These cases indicated that there remained strong pockets of male opposition to women’s membership within the Australian medical profession. So why did the majority of BMA branch office-holders in Australia choose to support the idea of women’s membership, even to the extent of petitioning London to achieve it? Some medical men were genuinely concerned at the ‘sex discrimination’ explicit in women’s exclusion. In South Australia, Edward Stirling was convinced: the medical profession ‘should be in the foremost in intellectual liberality’, and so the BMA branch should ‘place no disabilities on anyone on account of sex’.Footnote 51 There was also growing adherence to the belief that women doctors were a feature of advancing modernity, and that continuing to exclude them cast a shadow of obsolescence over the profession. At the Nottingham meeting, for example, F.J. Gant highlighted the variety of medical institutions that had agreed to admit women, and chose an interesting metaphor to characterise a notable exception: ‘The College of Surgeons, it was true, had not admitted them’, Gant was reported as saying, ‘but that was rather a slow-going machine, something like the Lord Mayor’s Coach, old and rickety’.Footnote 52
Another powerful inducement to admit women was the one presented in Britain by Elizabeth Garrett Anderson herself: money. ‘You do not want women to be willing to do any amount of work for the lowest prices’, she told the BMA in London when the ban on women’s membership was first debated in 1878. ‘You do not want them to be insensible to the general pecuniary interests of the profession.’Footnote 53 Comparable concerns for self-interest clearly played a role in the subsequent debates about women’s readmission. A central concern of professional associations is marking out the boundaries of professional expertise, so even if the association wished to exclude women (as several of its members clearly did), the exigencies of the association’s professional boundaries compelled it either to encompass appropriately qualified women, or relinquish those hard-won boundaries altogether.Footnote 54 Women within the association were bound by its rules and could be punished for breaking them – but by leaving them all as ‘outsiders’ the association could have no control over their actions. In the 1892 rescission debate, as Lamont has argued, the ‘fear of an unregulated body of women doctors not bound by any professional ethos’ was a powerful motivation for the BMA to change, despite some males doctors’ concern (as the Australasian Medical Gazette put it) about feeling ‘handicapped in the discussion of some cases by the presence of ladies’.Footnote 55
4 Medical Women’s Work and the BMA
Despite the men’s heated debates over women’s admission to the BMA, Australian women seemed to greet the victory ambivalently. Of the women who graduated from Sydney in the 1890s and registered to practise, less than fifty per cent became members of the BMA. Part of the explanation may have been the annual fee of two guineas (2 2s.), which could have dissuaded hard-pressed young doctors striving to establish a practice.Footnote 56 Memories of the recent claims about the ‘appropriateness’ of women’s membership might also have led some women to be cautious about the welcome they could expect from the organisation. And, as subsequent events bore out, the BMA remained so overwhelmingly masculine in its culture that it was unable to recognise the structural disadvantages faced by women in the wider society. One example of the BMA’s masculine assumptions concerned the Women’s Australian Natives’ Association (WANA).
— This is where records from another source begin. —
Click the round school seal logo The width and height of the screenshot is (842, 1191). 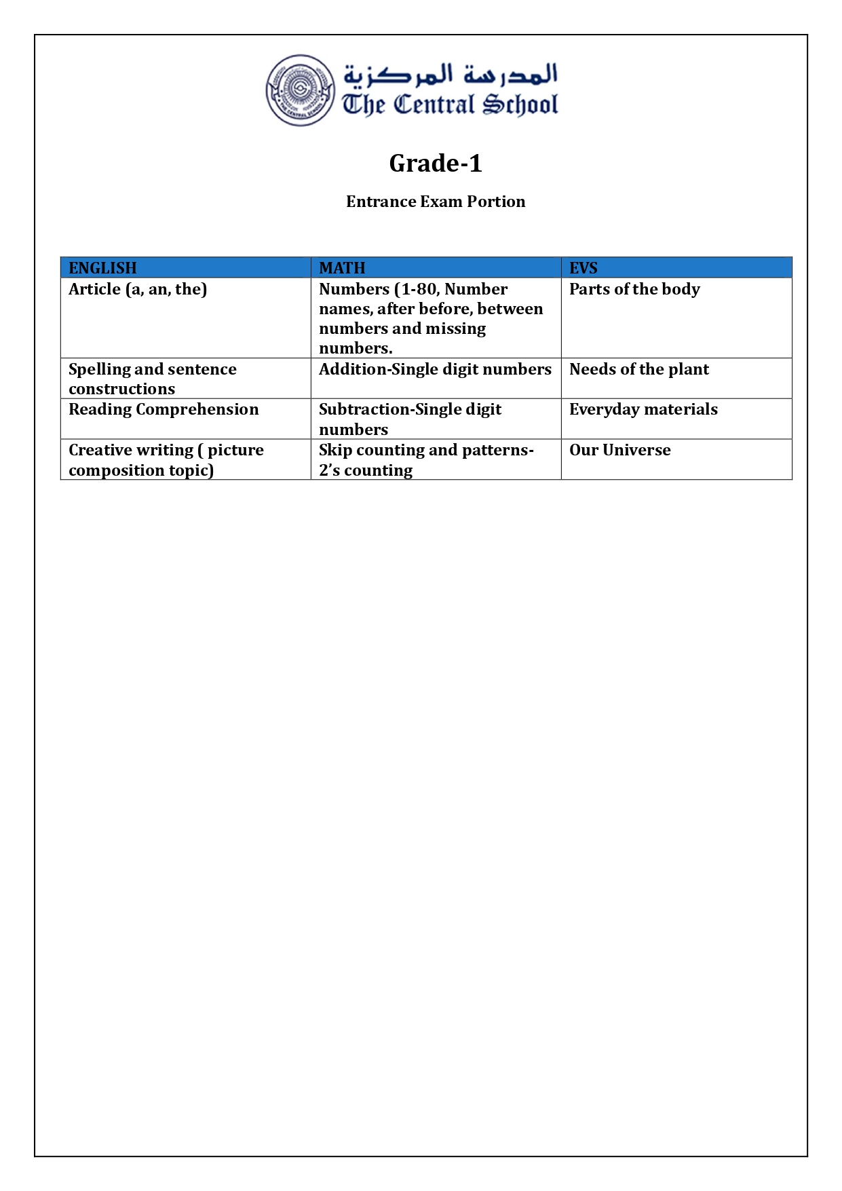pos(300,90)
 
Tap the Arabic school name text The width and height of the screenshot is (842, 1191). pos(451,74)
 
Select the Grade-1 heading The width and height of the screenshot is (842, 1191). pos(436,164)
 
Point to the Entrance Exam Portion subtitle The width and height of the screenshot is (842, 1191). pos(436,202)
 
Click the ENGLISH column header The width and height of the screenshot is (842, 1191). pos(102,268)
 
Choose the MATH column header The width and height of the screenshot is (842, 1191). pos(342,268)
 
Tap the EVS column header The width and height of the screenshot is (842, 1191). pos(583,268)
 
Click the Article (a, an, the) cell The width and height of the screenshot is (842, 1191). pos(138,289)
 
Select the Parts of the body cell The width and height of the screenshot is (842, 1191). pos(634,289)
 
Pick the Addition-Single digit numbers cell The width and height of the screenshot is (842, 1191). pos(435,369)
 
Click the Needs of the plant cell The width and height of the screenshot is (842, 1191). pos(638,369)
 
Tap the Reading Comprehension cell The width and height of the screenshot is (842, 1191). pos(164,409)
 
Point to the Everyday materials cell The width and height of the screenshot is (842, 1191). pos(643,409)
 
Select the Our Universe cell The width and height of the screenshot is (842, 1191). pos(619,450)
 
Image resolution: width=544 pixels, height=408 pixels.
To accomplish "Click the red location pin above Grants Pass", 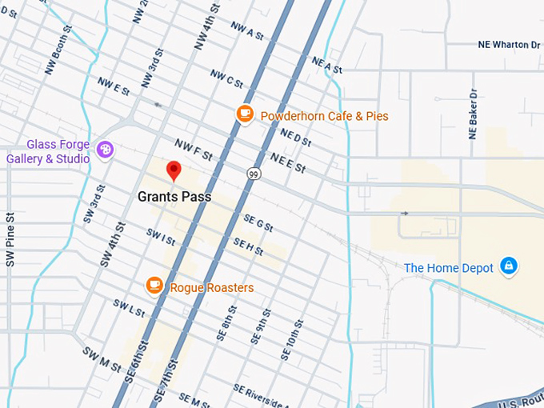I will pos(173,170).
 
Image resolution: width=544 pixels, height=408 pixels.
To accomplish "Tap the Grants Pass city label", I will pos(174,196).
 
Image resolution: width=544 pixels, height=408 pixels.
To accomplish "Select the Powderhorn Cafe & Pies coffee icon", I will pos(245,114).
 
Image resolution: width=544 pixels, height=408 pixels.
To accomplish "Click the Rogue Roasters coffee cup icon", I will pos(154,286).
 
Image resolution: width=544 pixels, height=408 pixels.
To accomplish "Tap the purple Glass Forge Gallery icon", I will pos(105,150).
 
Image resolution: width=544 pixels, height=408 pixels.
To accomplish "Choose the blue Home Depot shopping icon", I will pos(508,266).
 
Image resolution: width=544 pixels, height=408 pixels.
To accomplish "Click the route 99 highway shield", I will pos(254,174).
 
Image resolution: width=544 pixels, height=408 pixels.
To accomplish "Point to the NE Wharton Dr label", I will pos(509,45).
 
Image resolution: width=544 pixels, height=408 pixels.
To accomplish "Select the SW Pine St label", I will pos(10,239).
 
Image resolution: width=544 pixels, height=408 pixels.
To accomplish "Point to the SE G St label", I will pos(258,223).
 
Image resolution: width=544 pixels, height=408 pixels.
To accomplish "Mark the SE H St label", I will pos(248,246).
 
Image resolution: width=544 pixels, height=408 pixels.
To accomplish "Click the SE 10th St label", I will pos(291,339).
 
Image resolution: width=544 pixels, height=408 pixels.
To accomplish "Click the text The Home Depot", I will pos(449,269).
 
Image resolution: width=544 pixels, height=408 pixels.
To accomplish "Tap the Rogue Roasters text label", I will pos(212,288).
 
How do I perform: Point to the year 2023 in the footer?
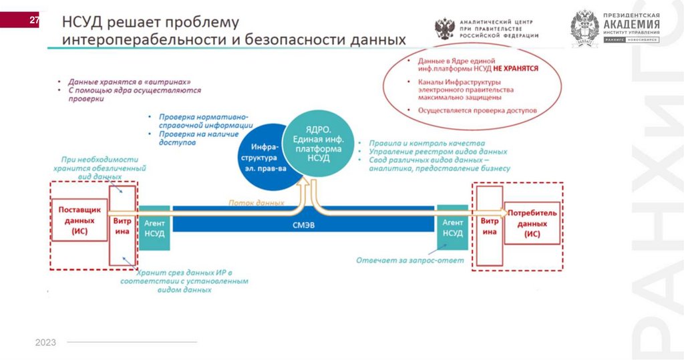(x=45, y=343)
Scholarship on the lodges and friendly societies in the history of medicine in Australia and other parts of the British empire has highlighted the essential role they played in providing health care access for many, particularly poorer, people, as well as the fierce contest conducted by the BMA for their control.Footnote 57 Harriett Biffin, a Sydney graduate of 1898, was appointed in 1903 as the lodge doctor to the newly formed WANA, Sydney branch No.1, whose prospectus proclaimed its prime concerns: ‘to assist the Women of Australia in every walk of life, by promoting and advancing the interest of the working and professional women of Australia, more particularly those who have entered the Medical Profession’.Footnote 58 This statement acknowledged the obstacles faced by early medical women in establishing and maintaining a practice.Footnote 59 Professional networks and referral patterns were important in setting up a viable private practice, and where these were absent, several medical women (and some men) turned to alternatives such as insurance work and lodge doctoring, or other forms of practice such as salaried positions and asylum work.Footnote 60
Membership figures for the WANA in the first year of its existence are not available, although there were indications that there may have been as many as fifty members by the time of Harriett Biffin’s appointment.Footnote 61 As the lodge’s policy was designed around recognising women’s lower wages, its contribution rates were comparably low, which may have led to a larger membership in time.Footnote 62 Green and Cromwell estimated that contributions to male lodges of the same period ranged from one to two shillings (twelve to twenty-four pence) a week, as a ‘family’ contribution.Footnote 63 By contrast the WANA’s weekly rates began at ten pence for women between the ages of sixteen and twenty-four, rising to one shilling and threepence (fifteen pence) for those aged between forty-three and forty-five. For this subscription, members were offered medical attendance and all medicines, sick-pay on a declining scale beginning at ten shillings a week (after nine months’ membership), and a ten-pound funeral allowance. Furthermore, benefits could be extended ‘in special cases’ to members’ children and step-children, as well as to widowed mothers and sisters. In addition to the gender politics that the WANA represented (in which Biffin herself had been an active participant), the lodge’s popularity among women would have been seen by Biffin as a valuable means to build up her practice, and thus increase her own chances of professional success.
The principle underlying this lodge was women’s restricted earnings in all forms of labour. For the BMA, however, the WANA was fatally associated with the more famous Australian Natives’ Association (ANA).Footnote 64 The medical profession had long been antagonistic to the Natives’ Association because of its ‘patriotic appeal’.Footnote 65 In 1895 William Mullen cautioned the profession that ‘of all these friendly societies, the one on which we must look with the greatest concern is the ANA’, not least because as a ‘patriotic’ society its attraction was great, ‘even to the wealthy’.Footnote 66 In 1900, ‘Anti-Humbug’ condemned the ANA as a ‘medical sweating society’ of ‘economic patriots’, and applauded the BMA for ‘taking action’ against them.Footnote 67 The women’s lodge certainly replicated broad outlines of the ANA’s interests, particularly in seeking to ‘encourage and promote a patriotic spirit, a love of country, and sympathy for all that is pure and good’, and by insisting on ‘Australasian birth’ as a membership qualification.Footnote 68 Nevertheless, they denied any formal connection with the ANA.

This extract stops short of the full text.